### ACTION ITEM
In the records below, the line containing "Open the Additional Features step" is the first to keep. Retype it and all later lines exactly, through the end.
* * * * *
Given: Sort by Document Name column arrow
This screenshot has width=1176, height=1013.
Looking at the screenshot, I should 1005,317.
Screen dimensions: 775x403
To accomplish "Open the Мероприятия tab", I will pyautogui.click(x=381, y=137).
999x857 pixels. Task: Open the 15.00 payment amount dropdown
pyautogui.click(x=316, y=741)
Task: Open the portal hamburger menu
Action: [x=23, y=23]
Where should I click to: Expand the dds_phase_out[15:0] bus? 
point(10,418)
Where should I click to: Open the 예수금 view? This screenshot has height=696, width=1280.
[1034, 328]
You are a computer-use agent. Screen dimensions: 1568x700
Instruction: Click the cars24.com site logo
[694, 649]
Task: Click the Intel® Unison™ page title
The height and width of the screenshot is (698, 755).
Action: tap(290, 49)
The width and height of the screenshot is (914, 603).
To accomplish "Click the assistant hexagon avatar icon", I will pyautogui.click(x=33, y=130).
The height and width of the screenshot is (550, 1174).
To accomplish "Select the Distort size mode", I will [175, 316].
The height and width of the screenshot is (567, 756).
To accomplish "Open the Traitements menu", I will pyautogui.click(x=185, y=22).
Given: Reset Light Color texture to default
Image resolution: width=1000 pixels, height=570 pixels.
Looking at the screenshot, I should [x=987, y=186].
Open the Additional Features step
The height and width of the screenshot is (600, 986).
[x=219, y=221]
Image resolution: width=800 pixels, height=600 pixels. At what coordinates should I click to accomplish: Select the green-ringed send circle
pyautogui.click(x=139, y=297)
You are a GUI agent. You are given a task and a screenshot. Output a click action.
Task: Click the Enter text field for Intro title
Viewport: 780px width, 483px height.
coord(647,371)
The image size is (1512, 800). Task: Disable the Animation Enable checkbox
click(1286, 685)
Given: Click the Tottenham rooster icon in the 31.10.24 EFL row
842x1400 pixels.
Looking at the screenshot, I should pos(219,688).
* * * * *
### ANSWER BELOW
Open the Additional Features step
The height and width of the screenshot is (600, 986).
[x=219, y=221]
Image resolution: width=800 pixels, height=600 pixels. At what coordinates should I click to accomplish: Select the green-ringed send circle
pyautogui.click(x=139, y=297)
You are a GUI agent. You are given a task and a screenshot. Output a click action.
Task: Click the Enter text field for Intro title
Viewport: 780px width, 483px height.
coord(647,371)
The image size is (1512, 800). Task: Disable the Animation Enable checkbox
click(1286, 685)
Given: Click the Tottenham rooster icon in the 31.10.24 EFL row
842x1400 pixels.
Looking at the screenshot, I should pos(219,688).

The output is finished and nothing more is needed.